Read More
Date: 22-1-2017
37
Date: 24-1-2017
135
Date: 31-1-2017
110
|
Died: 16 October 1925 in Budapest, Hungary
Mór Réthy was born with the name Rothbaum but, in 1871, he changed his name as a sign of solidarity with the Hungarian culture. Unlike most contemporary scientists he didn't come from a well-to-do family. His father, a man of high morality, was an outstanding teacher at the elementary school of Nagykörös. However, he had a big family to care for so he was forced to give up teaching and he became a merchant.
Mór went to primary and to secondary school in his native town of Nagykörös. Later he attended the Technical Universities of Vienna and Budapest. Meanwhile he worked for a year as an officer at the Central Postal and Telegraph Service to support his father. He graduated with a degree in mathematics and descriptive geometry from the Technical University of Budapest in 1870. In the same year he married Etelka Finály, the sister of the famous classical-philology professor Henrik Finály. Following his graduation, Réthy worked for two years as a teacher of mathematics and descriptive geometry at the Modern Technical School of Körmöcbánya.

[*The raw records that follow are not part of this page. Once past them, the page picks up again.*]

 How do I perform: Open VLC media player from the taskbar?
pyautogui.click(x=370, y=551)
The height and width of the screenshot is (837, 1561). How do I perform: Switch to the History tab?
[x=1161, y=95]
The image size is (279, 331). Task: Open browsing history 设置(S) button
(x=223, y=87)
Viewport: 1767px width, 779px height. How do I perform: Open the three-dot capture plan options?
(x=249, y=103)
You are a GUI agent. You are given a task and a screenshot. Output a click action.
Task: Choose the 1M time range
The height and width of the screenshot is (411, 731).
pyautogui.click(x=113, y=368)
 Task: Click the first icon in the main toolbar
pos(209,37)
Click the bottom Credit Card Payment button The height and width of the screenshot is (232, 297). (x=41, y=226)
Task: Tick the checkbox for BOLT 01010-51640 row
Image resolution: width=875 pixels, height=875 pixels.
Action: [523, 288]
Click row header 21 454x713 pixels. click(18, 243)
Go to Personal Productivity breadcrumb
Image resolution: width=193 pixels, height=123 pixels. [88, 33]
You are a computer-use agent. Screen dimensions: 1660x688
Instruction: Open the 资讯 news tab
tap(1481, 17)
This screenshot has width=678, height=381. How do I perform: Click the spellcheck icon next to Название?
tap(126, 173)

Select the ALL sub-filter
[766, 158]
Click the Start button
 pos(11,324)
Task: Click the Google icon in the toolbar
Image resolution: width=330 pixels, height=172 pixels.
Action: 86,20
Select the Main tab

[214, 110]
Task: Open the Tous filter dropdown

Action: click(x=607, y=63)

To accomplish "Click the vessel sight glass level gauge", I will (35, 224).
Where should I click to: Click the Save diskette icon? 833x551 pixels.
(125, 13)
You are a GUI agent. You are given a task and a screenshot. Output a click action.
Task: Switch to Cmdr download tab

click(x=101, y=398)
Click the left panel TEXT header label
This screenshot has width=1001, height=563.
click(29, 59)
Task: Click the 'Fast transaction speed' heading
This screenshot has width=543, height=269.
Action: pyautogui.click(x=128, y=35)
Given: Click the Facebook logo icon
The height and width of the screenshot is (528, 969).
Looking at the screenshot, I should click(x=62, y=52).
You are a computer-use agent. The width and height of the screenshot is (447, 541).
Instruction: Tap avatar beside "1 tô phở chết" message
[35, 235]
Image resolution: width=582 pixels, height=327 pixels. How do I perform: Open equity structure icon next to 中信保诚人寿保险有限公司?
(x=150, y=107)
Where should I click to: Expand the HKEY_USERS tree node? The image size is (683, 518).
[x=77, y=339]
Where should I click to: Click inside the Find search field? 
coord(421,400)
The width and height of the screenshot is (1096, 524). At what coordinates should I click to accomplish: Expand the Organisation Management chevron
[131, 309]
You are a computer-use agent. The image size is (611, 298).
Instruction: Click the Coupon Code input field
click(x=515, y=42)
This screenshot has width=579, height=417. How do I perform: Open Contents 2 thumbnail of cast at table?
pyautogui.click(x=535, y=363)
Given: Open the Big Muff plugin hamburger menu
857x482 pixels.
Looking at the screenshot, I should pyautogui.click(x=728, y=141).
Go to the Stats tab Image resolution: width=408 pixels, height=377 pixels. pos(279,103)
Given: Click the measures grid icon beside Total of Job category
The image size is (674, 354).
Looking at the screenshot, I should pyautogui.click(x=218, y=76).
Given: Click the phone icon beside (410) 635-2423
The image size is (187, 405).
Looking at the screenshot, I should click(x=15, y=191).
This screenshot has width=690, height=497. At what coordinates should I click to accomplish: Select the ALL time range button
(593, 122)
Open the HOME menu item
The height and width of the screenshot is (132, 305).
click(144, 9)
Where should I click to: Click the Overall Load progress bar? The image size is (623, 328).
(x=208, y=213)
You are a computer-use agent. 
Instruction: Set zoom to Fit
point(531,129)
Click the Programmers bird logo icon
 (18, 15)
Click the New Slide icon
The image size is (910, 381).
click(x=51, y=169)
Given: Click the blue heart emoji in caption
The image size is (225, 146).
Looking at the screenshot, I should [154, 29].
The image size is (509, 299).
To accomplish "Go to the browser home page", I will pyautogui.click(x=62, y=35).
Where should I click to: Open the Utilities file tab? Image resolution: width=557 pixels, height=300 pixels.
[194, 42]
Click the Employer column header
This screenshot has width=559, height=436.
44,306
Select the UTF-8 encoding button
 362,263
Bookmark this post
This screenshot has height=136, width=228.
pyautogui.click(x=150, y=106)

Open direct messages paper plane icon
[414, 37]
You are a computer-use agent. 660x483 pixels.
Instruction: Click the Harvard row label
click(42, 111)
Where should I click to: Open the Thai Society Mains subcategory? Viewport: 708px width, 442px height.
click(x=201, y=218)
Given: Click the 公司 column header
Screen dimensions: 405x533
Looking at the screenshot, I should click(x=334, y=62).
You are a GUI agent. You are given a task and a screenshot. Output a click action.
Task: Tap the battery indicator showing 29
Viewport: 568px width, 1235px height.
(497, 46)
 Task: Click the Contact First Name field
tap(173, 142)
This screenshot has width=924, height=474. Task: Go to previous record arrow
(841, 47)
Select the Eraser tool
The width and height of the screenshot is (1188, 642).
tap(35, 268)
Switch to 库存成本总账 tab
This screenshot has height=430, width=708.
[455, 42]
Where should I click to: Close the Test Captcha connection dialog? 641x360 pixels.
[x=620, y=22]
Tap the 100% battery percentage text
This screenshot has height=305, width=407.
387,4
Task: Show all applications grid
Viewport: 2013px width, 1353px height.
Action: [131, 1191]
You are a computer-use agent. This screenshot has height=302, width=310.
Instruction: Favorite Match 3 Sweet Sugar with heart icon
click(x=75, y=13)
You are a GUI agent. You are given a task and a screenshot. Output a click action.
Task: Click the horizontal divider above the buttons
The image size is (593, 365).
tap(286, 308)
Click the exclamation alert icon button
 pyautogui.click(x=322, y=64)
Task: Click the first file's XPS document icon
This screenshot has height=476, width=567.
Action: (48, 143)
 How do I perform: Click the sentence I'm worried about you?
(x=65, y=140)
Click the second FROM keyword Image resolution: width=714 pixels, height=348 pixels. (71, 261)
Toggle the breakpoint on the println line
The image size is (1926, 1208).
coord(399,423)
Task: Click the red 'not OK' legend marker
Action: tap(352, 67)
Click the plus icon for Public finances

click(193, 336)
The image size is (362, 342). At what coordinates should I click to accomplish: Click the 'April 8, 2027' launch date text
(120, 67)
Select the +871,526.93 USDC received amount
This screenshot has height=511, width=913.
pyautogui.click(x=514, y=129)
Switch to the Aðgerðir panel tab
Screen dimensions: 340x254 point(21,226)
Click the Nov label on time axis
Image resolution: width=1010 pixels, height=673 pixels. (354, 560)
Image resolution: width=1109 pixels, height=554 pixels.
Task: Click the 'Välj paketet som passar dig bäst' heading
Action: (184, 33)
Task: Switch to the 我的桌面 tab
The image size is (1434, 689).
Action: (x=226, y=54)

Thanks to a state bursary suggested by Baron Loránd Eötvös, he had the opportunity to continue his studies at the famous universities of Göttingen and Heidelberg. At Göttingen he had the good fortune to be able to admire Alfred Clebsch's lectures and his wonderful way of teaching. Unfortunately, although only 39 years old, Clebsch died of diphtheria in November 1872 and Réthy had to face up to his sudden death. His first paper on the diffraction of light was presented at Göttingen in 1872. The second part of his bursary was spent at Heidelberg University, where Kirchhoff, Königsberger and Schering assured him lifelong mental munition. Leo Königsberger and Réthy remained in a close contact: Réthy's nine letters from 1875 to 1898 can still be found in the Staatsbibliothek zu Berlin Handschriftabteilung. He obtained his doctoral degree from Heidelberg University in 1874.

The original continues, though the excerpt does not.